Ted Pedersen - CS 8995 Corpus Based Natural Language Processing

CS 8995 Corpus Based Natural Language Processing

Final Project: Empirical Methods for Multilingual Text

Stage 1 - Gold Standard Data Due Fri, Mar 23, 4 pm
Everything else Due Mon, Mar 26, 4 pm

As of Mar 20 the evaluation requirements have been expanded! Please make sure to include the new information!

Objectives

To investigate the problem of sentence alignment of parallel corpora.

Specification

Your team will produce a written document that describes the general problem, previous approaches taken to solve this problem, your particular approach, and how you evaluated the effectiveness of your approach. Your team should implement your solution in Perl and evaluate it using gold standard data that your team either creates or finds.

Written Report
Your team should produce a formal written report that includes references. You should discuss the general problem of sentence alignment (what it is, why we should care about it) and then describe three "classical" methods of sentence alignment. You should also identify and discuss 2 "new" approaches that have been published since 1999.

You should then describe the approach that your team will take to sentence alignment - describe your algorithm and whatever factors led you to take this approach. If you are re-implementing a classical approach then you should provide a detailed description of the method, and also discuss why you selected it over other alternatives.

After the description of your algorithm, you should discuss your method of evaluation and the results that your algorithm achieved in processing your gold standard data. Your evaluation results should include a measure of some sort that could be used to compare your approach to others. You must also provide a program that performs this evaluation!
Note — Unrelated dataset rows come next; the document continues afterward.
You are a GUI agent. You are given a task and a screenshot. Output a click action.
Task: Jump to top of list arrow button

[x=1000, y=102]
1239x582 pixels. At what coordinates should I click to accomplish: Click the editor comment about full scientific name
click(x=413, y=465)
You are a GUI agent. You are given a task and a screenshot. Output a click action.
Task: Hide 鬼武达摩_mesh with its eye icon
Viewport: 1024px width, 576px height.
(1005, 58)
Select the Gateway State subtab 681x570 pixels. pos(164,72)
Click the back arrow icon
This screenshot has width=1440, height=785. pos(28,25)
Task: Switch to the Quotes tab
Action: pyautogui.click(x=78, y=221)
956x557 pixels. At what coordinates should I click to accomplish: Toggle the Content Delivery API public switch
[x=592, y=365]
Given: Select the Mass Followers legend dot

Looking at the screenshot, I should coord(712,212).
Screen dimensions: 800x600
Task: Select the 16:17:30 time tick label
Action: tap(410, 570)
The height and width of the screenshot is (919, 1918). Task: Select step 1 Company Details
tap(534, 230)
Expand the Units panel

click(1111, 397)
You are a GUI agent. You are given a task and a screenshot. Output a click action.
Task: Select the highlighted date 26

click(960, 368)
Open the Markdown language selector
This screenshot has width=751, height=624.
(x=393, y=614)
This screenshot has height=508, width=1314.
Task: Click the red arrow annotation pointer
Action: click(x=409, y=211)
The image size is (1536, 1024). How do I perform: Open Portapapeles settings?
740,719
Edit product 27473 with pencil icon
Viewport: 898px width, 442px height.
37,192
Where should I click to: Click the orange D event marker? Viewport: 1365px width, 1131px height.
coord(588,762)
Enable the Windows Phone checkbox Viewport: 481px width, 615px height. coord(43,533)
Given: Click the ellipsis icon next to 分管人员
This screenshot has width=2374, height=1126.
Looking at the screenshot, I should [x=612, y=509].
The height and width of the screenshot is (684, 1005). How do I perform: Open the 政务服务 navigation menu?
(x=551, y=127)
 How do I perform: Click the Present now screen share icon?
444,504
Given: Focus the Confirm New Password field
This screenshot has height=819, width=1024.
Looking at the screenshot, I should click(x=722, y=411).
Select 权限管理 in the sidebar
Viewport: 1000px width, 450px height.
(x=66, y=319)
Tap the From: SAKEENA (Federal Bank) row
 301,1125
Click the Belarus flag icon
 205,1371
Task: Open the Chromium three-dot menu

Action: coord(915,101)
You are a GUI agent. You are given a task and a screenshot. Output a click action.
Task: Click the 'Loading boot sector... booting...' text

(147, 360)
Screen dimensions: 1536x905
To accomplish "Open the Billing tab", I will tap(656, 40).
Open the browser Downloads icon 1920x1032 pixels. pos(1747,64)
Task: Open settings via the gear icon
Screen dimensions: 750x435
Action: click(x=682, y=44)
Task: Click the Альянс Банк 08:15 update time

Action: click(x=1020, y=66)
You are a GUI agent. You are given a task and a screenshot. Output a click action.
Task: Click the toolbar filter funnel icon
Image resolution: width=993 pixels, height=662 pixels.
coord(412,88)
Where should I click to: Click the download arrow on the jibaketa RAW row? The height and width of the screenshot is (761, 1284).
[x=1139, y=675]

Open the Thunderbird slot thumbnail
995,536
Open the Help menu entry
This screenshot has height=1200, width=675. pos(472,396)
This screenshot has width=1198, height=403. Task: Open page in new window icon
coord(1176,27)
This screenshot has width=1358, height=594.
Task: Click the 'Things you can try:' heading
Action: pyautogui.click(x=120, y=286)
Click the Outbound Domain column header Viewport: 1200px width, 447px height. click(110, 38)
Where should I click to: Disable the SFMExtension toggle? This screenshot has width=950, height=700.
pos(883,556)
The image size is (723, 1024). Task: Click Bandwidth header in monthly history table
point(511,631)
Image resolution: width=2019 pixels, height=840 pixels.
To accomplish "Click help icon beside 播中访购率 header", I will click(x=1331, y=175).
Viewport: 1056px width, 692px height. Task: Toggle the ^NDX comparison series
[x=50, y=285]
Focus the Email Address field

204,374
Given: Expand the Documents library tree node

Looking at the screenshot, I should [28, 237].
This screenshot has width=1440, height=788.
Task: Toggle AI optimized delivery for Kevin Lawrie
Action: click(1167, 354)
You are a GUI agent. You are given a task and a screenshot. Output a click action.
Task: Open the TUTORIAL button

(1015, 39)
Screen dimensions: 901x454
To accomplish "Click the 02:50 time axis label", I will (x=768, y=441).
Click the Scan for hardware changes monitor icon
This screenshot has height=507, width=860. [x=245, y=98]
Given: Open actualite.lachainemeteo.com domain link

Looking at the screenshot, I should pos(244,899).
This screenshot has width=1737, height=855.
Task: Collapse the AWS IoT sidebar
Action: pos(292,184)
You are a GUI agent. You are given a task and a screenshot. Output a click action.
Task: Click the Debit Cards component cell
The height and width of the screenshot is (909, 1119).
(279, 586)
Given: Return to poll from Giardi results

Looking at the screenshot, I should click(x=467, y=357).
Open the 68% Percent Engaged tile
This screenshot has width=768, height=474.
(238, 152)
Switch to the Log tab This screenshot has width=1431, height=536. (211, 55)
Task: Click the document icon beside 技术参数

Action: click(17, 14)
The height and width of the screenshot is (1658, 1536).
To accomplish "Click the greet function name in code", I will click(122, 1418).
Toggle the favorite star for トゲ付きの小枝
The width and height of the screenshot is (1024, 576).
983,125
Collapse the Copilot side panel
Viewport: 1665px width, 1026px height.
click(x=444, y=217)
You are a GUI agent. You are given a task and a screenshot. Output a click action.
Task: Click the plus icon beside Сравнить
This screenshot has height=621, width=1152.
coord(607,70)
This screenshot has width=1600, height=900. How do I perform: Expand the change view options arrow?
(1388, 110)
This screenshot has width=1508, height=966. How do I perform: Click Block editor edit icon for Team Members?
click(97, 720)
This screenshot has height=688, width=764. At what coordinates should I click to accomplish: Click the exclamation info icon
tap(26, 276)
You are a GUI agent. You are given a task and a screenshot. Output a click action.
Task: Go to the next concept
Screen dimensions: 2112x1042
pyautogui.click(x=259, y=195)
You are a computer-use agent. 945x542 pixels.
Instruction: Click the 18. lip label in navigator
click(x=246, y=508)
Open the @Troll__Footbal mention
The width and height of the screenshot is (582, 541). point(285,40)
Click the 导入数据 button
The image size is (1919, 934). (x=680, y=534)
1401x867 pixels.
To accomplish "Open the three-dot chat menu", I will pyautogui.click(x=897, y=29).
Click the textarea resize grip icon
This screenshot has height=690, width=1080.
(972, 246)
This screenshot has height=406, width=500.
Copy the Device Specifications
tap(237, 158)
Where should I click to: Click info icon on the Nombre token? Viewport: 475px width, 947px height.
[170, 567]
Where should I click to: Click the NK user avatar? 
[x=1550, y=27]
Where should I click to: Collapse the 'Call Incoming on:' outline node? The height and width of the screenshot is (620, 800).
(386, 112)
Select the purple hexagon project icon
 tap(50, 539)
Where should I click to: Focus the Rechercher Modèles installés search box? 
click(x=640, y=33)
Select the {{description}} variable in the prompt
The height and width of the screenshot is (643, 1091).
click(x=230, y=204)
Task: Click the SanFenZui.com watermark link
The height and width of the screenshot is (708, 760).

All of the writing in this report should be original to your team. In writing about the other approaches, you should read and discuss related material that you find in our textbook and other sources (all of which should be mentioned in your references). Your writing should be based on those discussions and reflect the unique character of your team. You should not, under any circumstances, "borrow" text from other sources to include in your report. Producing this report may be even more difficult than writing your Perl code so make certain to allow sufficient time to produce a quality document.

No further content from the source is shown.